Deux ans de crise institutionnelle
Le football congolais traverse en effet une zone de turbulences depuis deux ans. Au cœur du blocage, des divergences persistantes entre le ministère et la Fédération congolaise de football, deux institutions qui peinaient à s’entendre sur la marche à suivre.
Ce bras de fer a eu des effets très concrets. Les compétitions nationales se sont arrêtées et plusieurs stades ont fermé leurs portes, laissant clubs et joueurs dans une incertitude pesante, sans calendrier ni perspective claire.
Les conséquences se sont accumulées au fil des mois. Compétitions suspendues, carrières freinées au mauvais moment, sponsors devenus frileux et supporters désabusés : le football congolais a vu son écosystème se gripper presque entièrement.
Pour de nombreux acteurs, ce gel prolongé a aussi un coût invisible. Privés de matches réguliers, de jeunes talents ont vu leur progression ralentie, tandis que l’économie modeste qui gravite autour des clubs encaissait le contrecoup de l’arrêt.
Vers une reprise du championnat
Face à cette impasse, les autorités annoncent désormais la reprise prochaine du championnat national. Cette relance s’accompagnerait d’une réouverture progressive des stades, signe que la volonté politique se traduit en mesures concrètes plutôt qu’en simples intentions.
La perspective d’un retour du jeu a logiquement nourri l’optimisme des participants. Pour les clubs, retrouver le terrain signifie renouer avec les recettes, le public et la dynamique sportive perdue durant ces longs mois de suspension.
Mais l’enjeu dépasse la seule reprise des matches. Les échanges ont insisté sur la dimension structurelle du chantier : il ne suffit pas de rejouer, encore faut-il rejouer dans un cadre assaini et durable, à l’abri de nouvelles crises.

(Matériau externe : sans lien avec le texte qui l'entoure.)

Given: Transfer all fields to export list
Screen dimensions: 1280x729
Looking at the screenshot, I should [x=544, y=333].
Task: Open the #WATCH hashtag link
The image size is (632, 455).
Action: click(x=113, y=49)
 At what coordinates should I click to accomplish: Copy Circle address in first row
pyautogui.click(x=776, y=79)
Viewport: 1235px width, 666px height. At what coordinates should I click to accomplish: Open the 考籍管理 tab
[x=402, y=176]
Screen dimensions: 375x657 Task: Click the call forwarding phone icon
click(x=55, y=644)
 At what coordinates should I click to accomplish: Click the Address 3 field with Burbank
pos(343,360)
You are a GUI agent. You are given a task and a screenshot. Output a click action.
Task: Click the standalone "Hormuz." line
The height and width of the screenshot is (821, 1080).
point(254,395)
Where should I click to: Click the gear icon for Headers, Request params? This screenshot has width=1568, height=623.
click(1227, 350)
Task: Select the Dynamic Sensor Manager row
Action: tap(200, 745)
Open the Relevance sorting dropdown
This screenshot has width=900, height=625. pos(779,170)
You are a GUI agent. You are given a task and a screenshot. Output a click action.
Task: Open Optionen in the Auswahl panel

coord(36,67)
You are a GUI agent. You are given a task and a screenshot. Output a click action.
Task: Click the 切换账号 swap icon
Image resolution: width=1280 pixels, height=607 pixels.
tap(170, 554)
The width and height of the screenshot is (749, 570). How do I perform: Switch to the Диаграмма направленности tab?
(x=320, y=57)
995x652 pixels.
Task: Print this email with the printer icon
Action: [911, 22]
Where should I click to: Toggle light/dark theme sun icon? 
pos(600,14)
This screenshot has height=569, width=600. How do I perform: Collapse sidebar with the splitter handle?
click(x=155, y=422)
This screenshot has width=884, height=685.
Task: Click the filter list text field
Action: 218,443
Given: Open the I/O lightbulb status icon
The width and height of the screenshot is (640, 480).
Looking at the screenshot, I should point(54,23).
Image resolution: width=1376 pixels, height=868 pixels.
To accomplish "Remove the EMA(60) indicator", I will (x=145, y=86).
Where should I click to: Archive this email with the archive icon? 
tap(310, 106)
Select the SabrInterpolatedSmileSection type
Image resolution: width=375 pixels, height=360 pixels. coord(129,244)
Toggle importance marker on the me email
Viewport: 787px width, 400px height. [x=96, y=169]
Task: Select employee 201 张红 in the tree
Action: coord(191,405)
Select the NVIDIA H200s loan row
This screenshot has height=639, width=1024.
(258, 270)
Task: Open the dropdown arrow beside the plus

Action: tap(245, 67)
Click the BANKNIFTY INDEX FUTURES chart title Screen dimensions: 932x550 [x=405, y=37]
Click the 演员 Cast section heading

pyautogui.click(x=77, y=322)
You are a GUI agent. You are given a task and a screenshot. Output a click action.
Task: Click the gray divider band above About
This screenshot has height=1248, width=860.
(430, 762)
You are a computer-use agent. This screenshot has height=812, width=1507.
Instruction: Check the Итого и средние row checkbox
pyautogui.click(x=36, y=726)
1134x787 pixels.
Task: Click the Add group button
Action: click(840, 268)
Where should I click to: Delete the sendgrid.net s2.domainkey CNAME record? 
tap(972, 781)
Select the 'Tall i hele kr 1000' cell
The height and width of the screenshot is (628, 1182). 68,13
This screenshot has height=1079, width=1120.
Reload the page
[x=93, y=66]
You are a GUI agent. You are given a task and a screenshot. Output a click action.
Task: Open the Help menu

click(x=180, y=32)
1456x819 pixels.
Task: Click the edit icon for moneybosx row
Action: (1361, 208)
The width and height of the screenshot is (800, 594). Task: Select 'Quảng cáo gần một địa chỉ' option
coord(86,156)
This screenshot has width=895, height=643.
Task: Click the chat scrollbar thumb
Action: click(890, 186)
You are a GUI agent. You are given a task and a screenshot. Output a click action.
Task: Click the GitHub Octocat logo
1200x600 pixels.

Bâtir une gouvernance apaisée
C’est là que se situe le véritable défi des prochains mois. Les acteurs entendent poser les bases d’une gouvernance apaisée, transparente et conforme aux standards internationaux, afin d’éviter que les mêmes blocages ne resurgissent demain.
Restaurer la confiance des partenaires constitue un autre front prioritaire. Les sponsors, longtemps tenus à distance par l’instabilité, attendent des garanties sur la stabilité des instances avant de réengager durablement leurs moyens dans le football congolais.
Le pari reste ambitieux. Réconcilier des institutions longtemps opposées, rouvrir les stades en bon ordre et redonner confiance au public ne se fera pas en un jour. La rencontre de Brazzaville a toutefois posé un premier jalon attendu.
Reste à transformer l’élan en actes. Si le calendrier de reprise et la réouverture des stades se concrétisent, le football congolais pourrait tourner la page de deux années difficiles et retrouver, peu à peu, la place qu’il occupe dans le cœur des supporters.